How to complete this task:
Transcribe each line below without altering anything.

[Records from a collection]
----------------

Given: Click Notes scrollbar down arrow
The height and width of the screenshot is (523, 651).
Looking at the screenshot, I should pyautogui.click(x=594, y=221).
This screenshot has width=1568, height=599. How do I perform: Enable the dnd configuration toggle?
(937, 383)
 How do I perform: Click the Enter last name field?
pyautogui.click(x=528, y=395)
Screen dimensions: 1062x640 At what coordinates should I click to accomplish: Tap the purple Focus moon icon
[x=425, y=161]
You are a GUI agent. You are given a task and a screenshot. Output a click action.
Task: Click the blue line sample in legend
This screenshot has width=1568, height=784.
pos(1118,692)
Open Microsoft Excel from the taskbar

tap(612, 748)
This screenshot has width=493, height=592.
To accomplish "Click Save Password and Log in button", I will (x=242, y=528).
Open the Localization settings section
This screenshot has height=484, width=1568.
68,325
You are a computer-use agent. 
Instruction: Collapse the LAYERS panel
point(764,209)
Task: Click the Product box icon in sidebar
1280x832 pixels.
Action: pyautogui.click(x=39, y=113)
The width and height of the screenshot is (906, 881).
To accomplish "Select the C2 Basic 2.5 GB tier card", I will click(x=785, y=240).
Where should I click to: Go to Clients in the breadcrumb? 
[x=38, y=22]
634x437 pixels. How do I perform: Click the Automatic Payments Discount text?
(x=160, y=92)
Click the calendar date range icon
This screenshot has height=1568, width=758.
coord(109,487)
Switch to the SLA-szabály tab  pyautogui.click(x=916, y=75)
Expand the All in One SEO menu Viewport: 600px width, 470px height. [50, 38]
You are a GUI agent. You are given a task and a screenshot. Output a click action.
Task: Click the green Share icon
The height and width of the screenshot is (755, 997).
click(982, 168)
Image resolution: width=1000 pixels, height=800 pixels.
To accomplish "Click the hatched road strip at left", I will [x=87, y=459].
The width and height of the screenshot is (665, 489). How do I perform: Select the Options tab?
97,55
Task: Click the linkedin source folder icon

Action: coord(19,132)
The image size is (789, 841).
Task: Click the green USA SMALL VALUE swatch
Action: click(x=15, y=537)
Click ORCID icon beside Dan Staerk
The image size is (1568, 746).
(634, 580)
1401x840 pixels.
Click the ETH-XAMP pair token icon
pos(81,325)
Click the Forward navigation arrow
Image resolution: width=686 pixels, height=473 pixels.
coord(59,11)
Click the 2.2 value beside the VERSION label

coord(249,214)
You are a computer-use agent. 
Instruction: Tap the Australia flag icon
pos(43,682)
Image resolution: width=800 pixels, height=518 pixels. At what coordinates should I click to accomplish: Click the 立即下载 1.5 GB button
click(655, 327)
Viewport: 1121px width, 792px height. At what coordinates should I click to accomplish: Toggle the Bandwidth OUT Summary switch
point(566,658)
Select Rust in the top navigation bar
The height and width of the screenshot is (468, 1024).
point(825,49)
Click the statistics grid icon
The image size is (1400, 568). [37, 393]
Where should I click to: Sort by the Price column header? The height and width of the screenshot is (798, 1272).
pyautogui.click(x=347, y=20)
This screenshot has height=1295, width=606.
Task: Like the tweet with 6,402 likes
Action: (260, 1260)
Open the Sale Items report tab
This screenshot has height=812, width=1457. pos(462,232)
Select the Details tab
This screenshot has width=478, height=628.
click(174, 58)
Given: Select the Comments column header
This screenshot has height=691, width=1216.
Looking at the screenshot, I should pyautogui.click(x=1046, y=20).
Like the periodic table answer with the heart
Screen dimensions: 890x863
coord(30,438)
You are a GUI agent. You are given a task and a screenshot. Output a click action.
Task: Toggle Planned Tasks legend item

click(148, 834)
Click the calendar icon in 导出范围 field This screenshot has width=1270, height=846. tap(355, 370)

----------------

Result below:
Given: Click Notes scrollbar down arrow
The height and width of the screenshot is (523, 651).
Looking at the screenshot, I should pyautogui.click(x=594, y=221).
This screenshot has width=1568, height=599. How do I perform: Enable the dnd configuration toggle?
(937, 383)
 How do I perform: Click the Enter last name field?
pyautogui.click(x=528, y=395)
Screen dimensions: 1062x640 At what coordinates should I click to accomplish: Tap the purple Focus moon icon
[x=425, y=161]
You are a GUI agent. You are given a task and a screenshot. Output a click action.
Task: Click the blue line sample in legend
This screenshot has width=1568, height=784.
pos(1118,692)
Open Microsoft Excel from the taskbar

tap(612, 748)
This screenshot has width=493, height=592.
To accomplish "Click Save Password and Log in button", I will (x=242, y=528).
Open the Localization settings section
This screenshot has height=484, width=1568.
68,325
You are a computer-use agent. 
Instruction: Collapse the LAYERS panel
point(764,209)
Task: Click the Product box icon in sidebar
1280x832 pixels.
Action: pyautogui.click(x=39, y=113)
The width and height of the screenshot is (906, 881).
To accomplish "Select the C2 Basic 2.5 GB tier card", I will click(x=785, y=240).
Where should I click to: Go to Clients in the breadcrumb? 
[x=38, y=22]
634x437 pixels. How do I perform: Click the Automatic Payments Discount text?
(x=160, y=92)
Click the calendar date range icon
This screenshot has height=1568, width=758.
coord(109,487)
Switch to the SLA-szabály tab  pyautogui.click(x=916, y=75)
Expand the All in One SEO menu Viewport: 600px width, 470px height. [50, 38]
You are a GUI agent. You are given a task and a screenshot. Output a click action.
Task: Click the green Share icon
The height and width of the screenshot is (755, 997).
click(982, 168)
Image resolution: width=1000 pixels, height=800 pixels.
To accomplish "Click the hatched road strip at left", I will [x=87, y=459].
The width and height of the screenshot is (665, 489). How do I perform: Select the Options tab?
97,55
Task: Click the linkedin source folder icon

Action: coord(19,132)
The image size is (789, 841).
Task: Click the green USA SMALL VALUE swatch
Action: click(x=15, y=537)
Click ORCID icon beside Dan Staerk
The image size is (1568, 746).
(634, 580)
1401x840 pixels.
Click the ETH-XAMP pair token icon
pos(81,325)
Click the Forward navigation arrow
Image resolution: width=686 pixels, height=473 pixels.
coord(59,11)
Click the 2.2 value beside the VERSION label

coord(249,214)
You are a computer-use agent. 
Instruction: Tap the Australia flag icon
pos(43,682)
Image resolution: width=800 pixels, height=518 pixels. At what coordinates should I click to accomplish: Click the 立即下载 1.5 GB button
click(655, 327)
Viewport: 1121px width, 792px height. At what coordinates should I click to accomplish: Toggle the Bandwidth OUT Summary switch
point(566,658)
Select Rust in the top navigation bar
The height and width of the screenshot is (468, 1024).
point(825,49)
Click the statistics grid icon
The image size is (1400, 568). [37, 393]
Where should I click to: Sort by the Price column header? The height and width of the screenshot is (798, 1272).
pyautogui.click(x=347, y=20)
This screenshot has height=1295, width=606.
Task: Like the tweet with 6,402 likes
Action: (260, 1260)
Open the Sale Items report tab
This screenshot has height=812, width=1457. pos(462,232)
Select the Details tab
This screenshot has width=478, height=628.
click(174, 58)
Given: Select the Comments column header
This screenshot has height=691, width=1216.
Looking at the screenshot, I should pyautogui.click(x=1046, y=20).
Like the periodic table answer with the heart
Screen dimensions: 890x863
coord(30,438)
You are a GUI agent. You are given a task and a screenshot. Output a click action.
Task: Toggle Planned Tasks legend item

click(148, 834)
Click the calendar icon in 导出范围 field This screenshot has width=1270, height=846. tap(355, 370)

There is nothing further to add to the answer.